Kissing Draco and being touched by him had felt like the most personal thing that had ever happened to her. It had awakened a longing somewhere deep inside of her; as she stood alone in the street, she found herself wishing to re-experience it.
It had felt sacred. It hadn't been something strategic or impersonal. It had been her reaching out and kissing someone who was interested in her. Who had felt kindred in loneliness. Someone who understood the dark world she had descended into. Who wasn't angry at her for wanting to win the war at any cost.
She wanted it to mean as much to him. The knowledge that it probably didn't fractured something inside of her. He was probably like Ron. It was probably just something physical.

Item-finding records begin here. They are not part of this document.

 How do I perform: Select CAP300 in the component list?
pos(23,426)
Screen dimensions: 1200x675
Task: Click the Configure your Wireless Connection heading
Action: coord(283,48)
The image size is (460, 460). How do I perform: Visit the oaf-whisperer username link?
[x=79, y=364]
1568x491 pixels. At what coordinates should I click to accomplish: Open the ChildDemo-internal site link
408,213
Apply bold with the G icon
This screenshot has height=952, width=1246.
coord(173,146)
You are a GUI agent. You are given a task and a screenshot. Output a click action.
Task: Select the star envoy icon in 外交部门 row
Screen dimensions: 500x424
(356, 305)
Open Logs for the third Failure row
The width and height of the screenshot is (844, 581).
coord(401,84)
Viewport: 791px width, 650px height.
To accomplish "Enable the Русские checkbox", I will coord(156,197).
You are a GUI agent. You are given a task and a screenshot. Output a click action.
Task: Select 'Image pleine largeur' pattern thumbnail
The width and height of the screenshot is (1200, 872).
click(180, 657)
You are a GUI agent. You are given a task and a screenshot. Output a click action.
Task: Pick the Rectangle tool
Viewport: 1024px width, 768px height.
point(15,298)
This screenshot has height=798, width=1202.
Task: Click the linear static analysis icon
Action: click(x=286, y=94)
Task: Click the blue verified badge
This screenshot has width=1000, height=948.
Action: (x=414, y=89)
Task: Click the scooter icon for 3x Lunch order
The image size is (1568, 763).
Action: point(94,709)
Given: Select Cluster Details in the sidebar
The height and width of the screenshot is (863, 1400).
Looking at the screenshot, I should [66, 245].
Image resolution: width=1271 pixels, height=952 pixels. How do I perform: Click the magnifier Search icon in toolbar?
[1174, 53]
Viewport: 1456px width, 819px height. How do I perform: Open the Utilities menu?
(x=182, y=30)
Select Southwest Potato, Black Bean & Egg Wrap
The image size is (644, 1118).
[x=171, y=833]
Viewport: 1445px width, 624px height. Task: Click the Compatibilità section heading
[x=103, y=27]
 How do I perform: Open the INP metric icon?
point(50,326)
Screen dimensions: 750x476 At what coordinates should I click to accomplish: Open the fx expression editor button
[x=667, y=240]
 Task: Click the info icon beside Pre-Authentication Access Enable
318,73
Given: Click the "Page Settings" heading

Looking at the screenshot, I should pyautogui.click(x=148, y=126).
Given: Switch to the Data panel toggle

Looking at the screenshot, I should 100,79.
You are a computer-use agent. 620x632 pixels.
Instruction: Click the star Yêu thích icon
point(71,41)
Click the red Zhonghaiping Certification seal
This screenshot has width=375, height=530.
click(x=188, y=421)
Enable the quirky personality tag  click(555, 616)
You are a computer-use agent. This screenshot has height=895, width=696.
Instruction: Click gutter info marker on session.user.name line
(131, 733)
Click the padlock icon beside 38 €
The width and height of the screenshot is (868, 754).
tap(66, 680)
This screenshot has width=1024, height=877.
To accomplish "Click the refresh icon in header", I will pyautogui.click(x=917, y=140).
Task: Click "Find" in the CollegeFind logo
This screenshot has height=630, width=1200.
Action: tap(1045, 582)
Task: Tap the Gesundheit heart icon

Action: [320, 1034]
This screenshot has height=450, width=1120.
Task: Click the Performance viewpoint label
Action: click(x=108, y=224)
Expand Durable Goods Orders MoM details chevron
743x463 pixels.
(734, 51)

The fact that it wouldn't — couldn't — be that way for her felt cruelly unjust. The fact that she still craved it anyway felt the worst of all.
She felt empty. She felt physically and emotionally betrayed by herself.
She never wanted to go near Draco again. She felt like seeing him would hurt every time.
Death Eater. Murderer. Spy. Target. Tool.
Yet she wanted him to touch her. To lace his fingers in her hair, slide his hands along her body, and feel him gasp against her lips as she kissed him back.
She'd never wanted such a thing before, and she didn't know how to ignore it now that it existed. She didn't know how to make it stop. It wasn't a longing in her mind that she could occlude.
It was somewhere deeper.
But it didn't matter. It didn't matter if she never wanted to see him again. It didn't matter how she felt. It had never mattered how she felt. The instructions remained the same: hold his interest, make him loyal.
She swallowed down the bitter aftertaste of the potion and her vomit and headed back to Grimmauld Place.
“Bloody hell, Hermione!” Ron said as she walked in the door.
He was in the sitting room with the insomniacs.
She stared at him, puzzled.
“What happened to your hair?” he asked.
She reached up and felt it all tangled around her.
“Brambles,” she lied promptly.
“You look like you lost a fight with a kneazle,” Ron said in a teasing tone.
Hermione nodded absently.
“I'd forgotten it was like that,” Ron added after staring at her for another minute. “It's pretty, the way you keep it braided now.”
Hermione smiled wanly at him and felt her jaw tremble faintly.
“Yes. It's best when I keep it back,” she said. “I hardly know what to do with it when it's like this now.”
She didn't want to talk to anyone. She especially didn't want to talk about her hair.
She hurried up the stairs to a bathroom and took a shower. She scrubbed herself violently, trying to wash away any physical memory of Draco's hands. The water was scalding, and she couldn't bring herself to turn it off. When she was done washing, she continued to stand there as the minutes rolled by; wasting time she didn't have.
She wasn't crying, she told herself. It was just the spray of the shower. It was just water on her face.
She barely toweled her hair off at all before quickly braiding it into two taut French braids which she coiled at the nape of her neck. Neat. Not a stray curl to be seen.
She was taking a potion inventory when Kingsley found her.
“Granger, you're needed at Shell Cottage,” he said.